Entrevista:O Estado inteligente

sábado, setembro 16, 2006

Cinema O Diabo Veste Prada, com Meryl Streep

VEJA
Uma atriz infernal

Meryl Streep é a melhor razão
(mas não a única) para assistir
ao venenoso O Diabo Veste Prada


Isabela Boscov


Meryl, como a temível Miranda: pose de czarina e métodos de dirigente soviético

No ambiente ultra-rarefeito da alta-costura e do prêt–porter para ricos, existe o consenso de que pouca gente manda mais do que a londrina Anna Wintour, editora da revista Vogue americana. Com um aceno de cabeça ou um franzir dos lábios, ela faz e desfaz carreiras, impõe ou enterra coleções e incute alegria ou temor divinos na alma de estilistas. Consta que Anna não escolhe apenas que lugar ela própria vai ocupar na platéia dos grandes desfiles; diz-se que ela decide também onde seus desafetos vão sentar, para que não a vejam nem sejam vistos por ela. Encarnar uma personalidade tão formidável não é tarefa para qualquer atriz. Na verdade, David Frankel, o diretor de O Diabo Veste Prada (The Devil Wears Prada, Estados Unidos, 2006), encontrou a única pessoa capaz de fazê-lo – Meryl Streep, que no filme que estréia nesta sexta-feira no país caminha pelos corredores da fictícia revista Runway como Catarina, a Grande a caminho da coroação e fuzila subalternos com a displicência de um dirigente soviético linha-dura. Meryl é um deleite: uma atriz sem rival que coloca tudo o que sabe a serviço de uma personagem com a qual ninguém tem peito de rivalizar.

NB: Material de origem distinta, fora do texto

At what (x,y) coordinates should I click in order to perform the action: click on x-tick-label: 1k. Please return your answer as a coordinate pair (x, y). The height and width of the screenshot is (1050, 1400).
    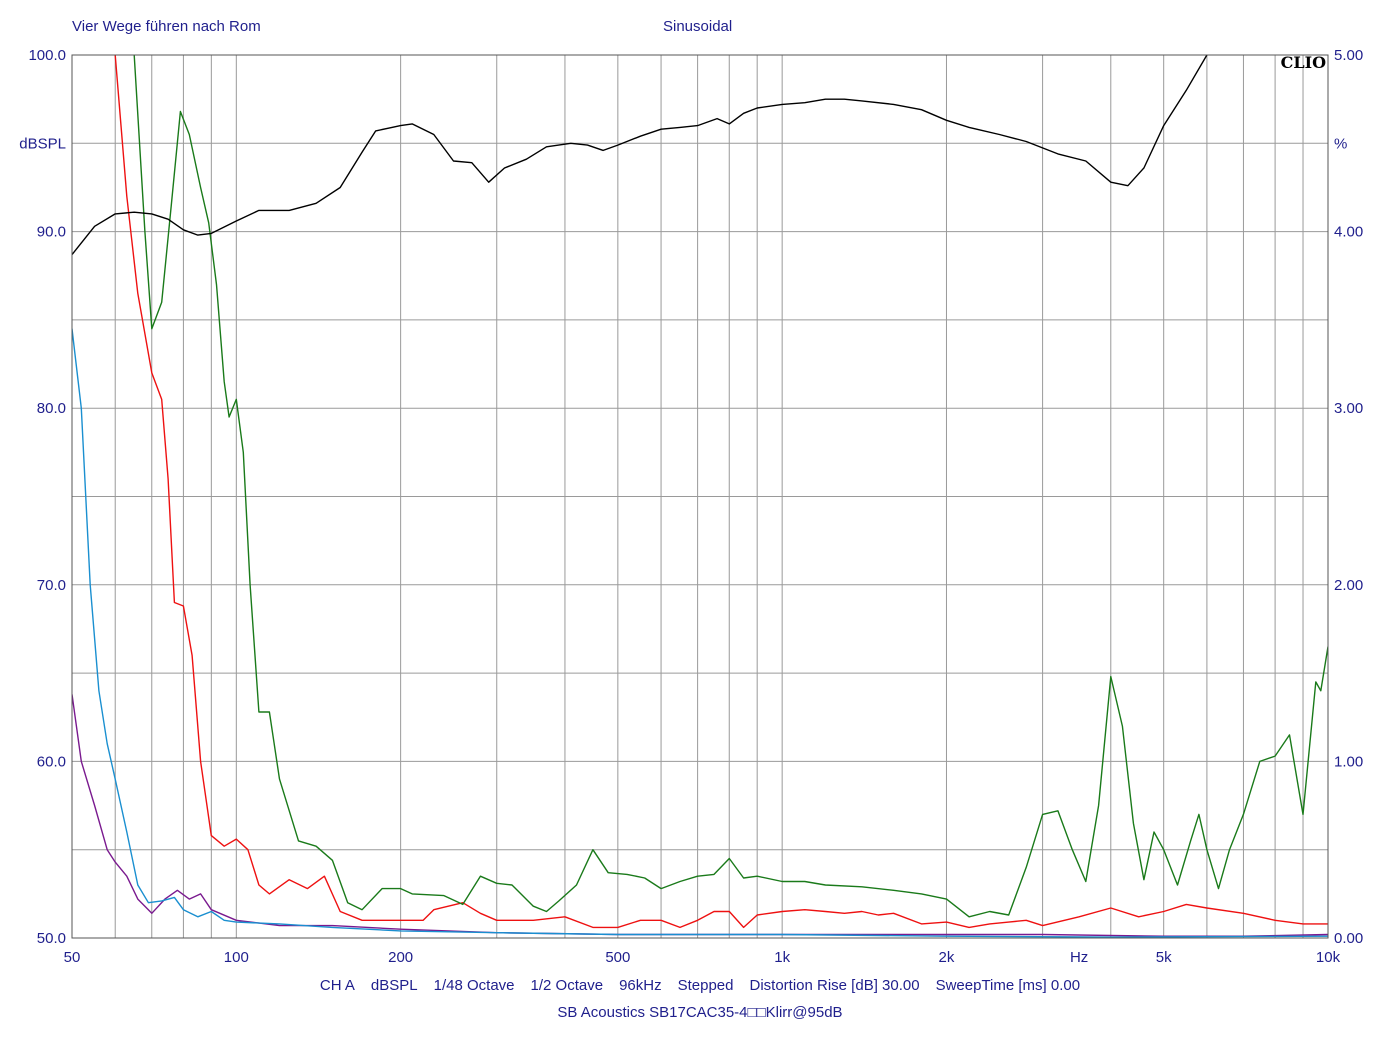
    Looking at the image, I should click on (782, 958).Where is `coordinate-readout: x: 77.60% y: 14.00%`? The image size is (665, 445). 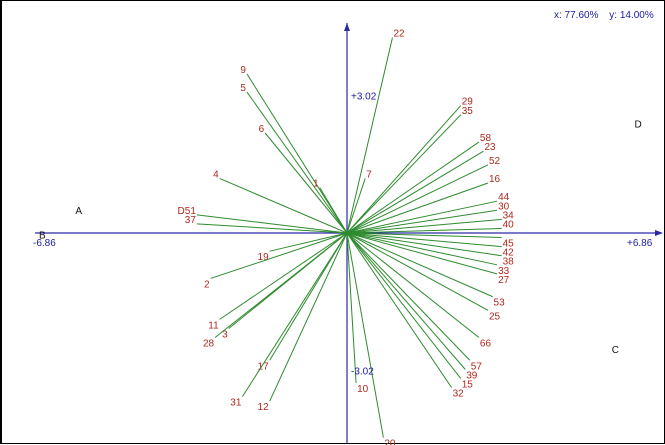
coordinate-readout: x: 77.60% y: 14.00% is located at coordinates (608, 16).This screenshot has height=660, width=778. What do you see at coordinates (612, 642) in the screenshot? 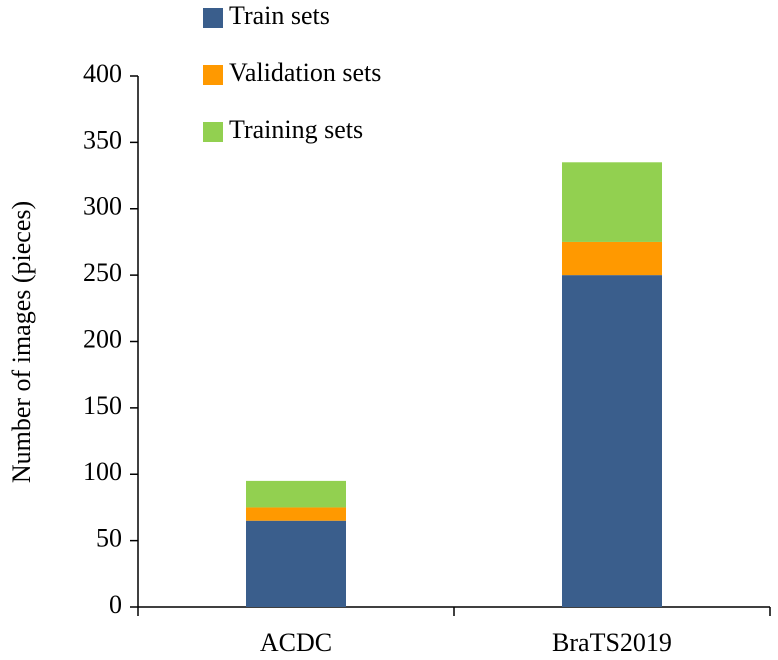
I see `x-tick-label: BraTS2019` at bounding box center [612, 642].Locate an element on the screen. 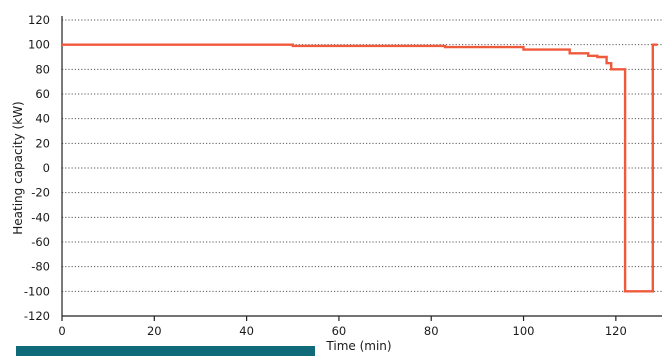 The height and width of the screenshot is (361, 669). y-tick-label: 100 is located at coordinates (39, 45).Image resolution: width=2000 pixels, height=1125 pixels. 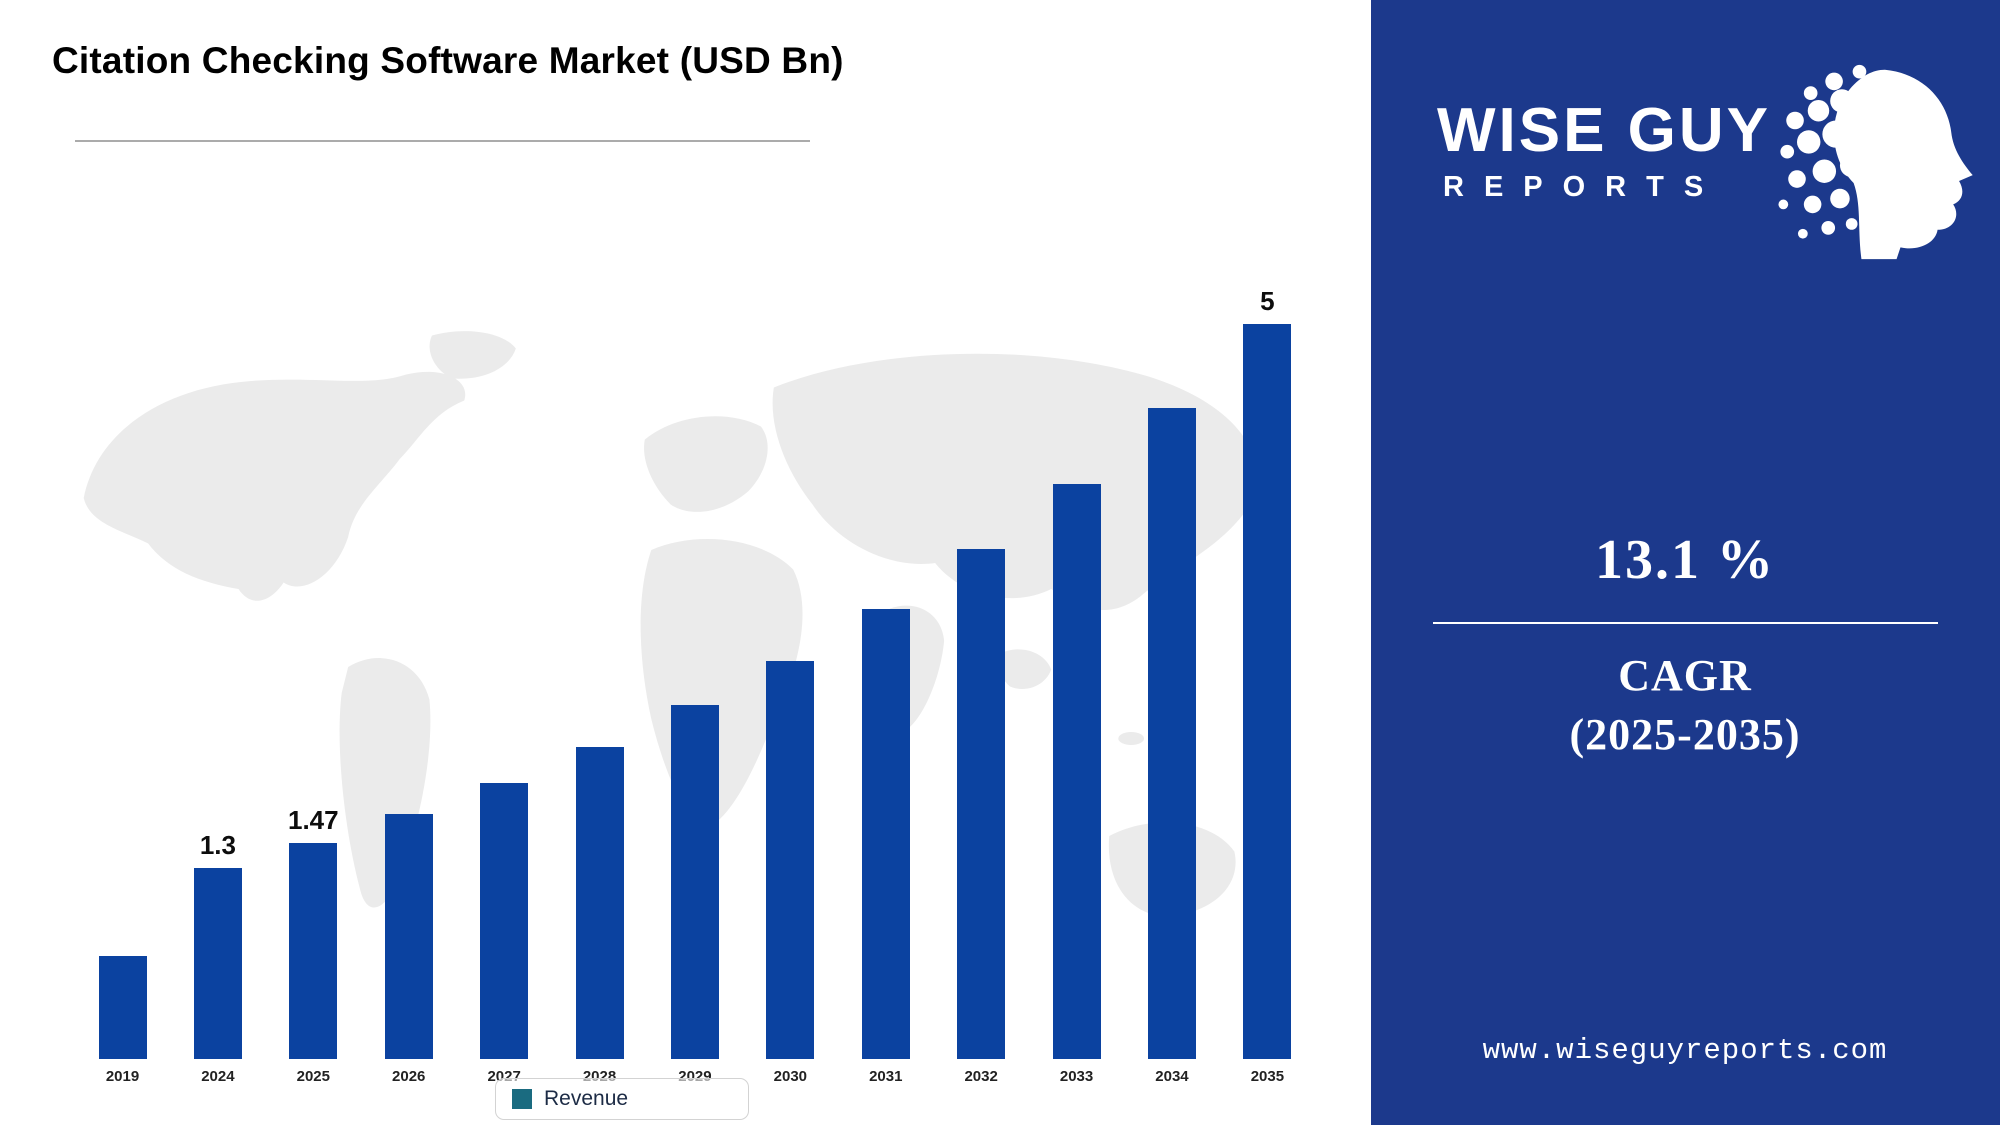 I want to click on bar-column: 1.3 2024, so click(x=218, y=958).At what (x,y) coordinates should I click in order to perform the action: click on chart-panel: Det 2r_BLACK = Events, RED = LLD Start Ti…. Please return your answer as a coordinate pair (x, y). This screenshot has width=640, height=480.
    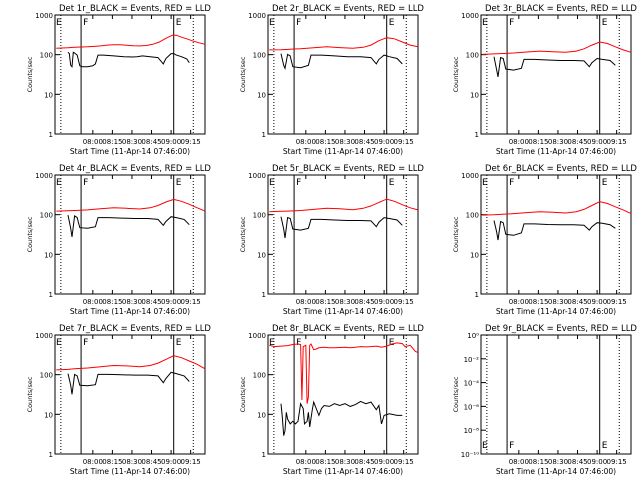
    Looking at the image, I should click on (332, 80).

Anne Hathaway, como a assistente Andy: sofrer para ser bela

O filme é uma adaptação do best-seller homônimo, escrito com muito humor e nítido espírito de revanche por uma ex-assistente de Anna Wintour, a americana Lauren Weisberger. O livro, que está na lista de mais vendidos de VEJA, conta como uma jornalista recém-formada, Andy Sachs (Anne Hathaway), troca seus ideais por um emprego como saco de pancadas da editora da Runway – e também por um guarda-roupa pelo qual vale a pena contemplar pelo menos as modalidades mais brandas de pactos faustianos. Todas as manhãs, sua chefe, batizada na versão ficcional de Miranda Priestly, entra no escritório e despeja a bolsa e o casaco sobre a cabeça da assistente, porque é prepotente demais para entregá-los nas mãos da moça. Durante meses, chama Andy pelo nome de sua outra assistente, Emily, porque julga que ela ainda não conquistou o direito a uma identidade separada. E, dia após dia, tortura todos à sua volta com censuras entregues num tom de voz quase inaudível. Lauren jura que Miranda não é um decalque de sua ex-chefe, e sim invenção sua. Não que alguém acredite. Miranda, é verdade, tem silhueta de mulher, e não de raio X (como o escritor Tom Wolfe descreveu as magérrimas nova-iorquinas dos estratos superiores), e seu penteado é branco-prata, em lugar dos cabelos escuros de Anna. Mas a prova de que todo o "mundinho" sabe que Miranda é Anna está nas várias grifes que não quiseram colaborar com o figurino do filme, por medo de represálias da Vogue.

Meryl e o veneno da trama não são os únicos acertos de O Diabo Veste Prada. Em geral, filmes que tratam do mundo da moda retratam seus integrantes como gente tonta e frívola, que só pensa em superfluidades quando há tanta coisa séria em curso no planeta – é o caso, por exemplo, do Prêt–Porter de Robert Altman. Essa condescendência está ausente deste filme: David Frankel sabe que pessoas como Anna Wintour, John Galliano ou Karl Lagerfeld, a despeito da pose e do visual exótico, são executivos que tomam decisões com ramificações globais e têm responsabilidades corporativas da ordem de bilhões de dólares. Pessoas, enfim, que em cada roupa, calçado e acessório que envergam têm de sinalizar suas formas específicas de poder e a extensão de sua rede de influências. Ver esse ambiente retratado dessa forma é refrescante. E o figurino, de fato, é de matar.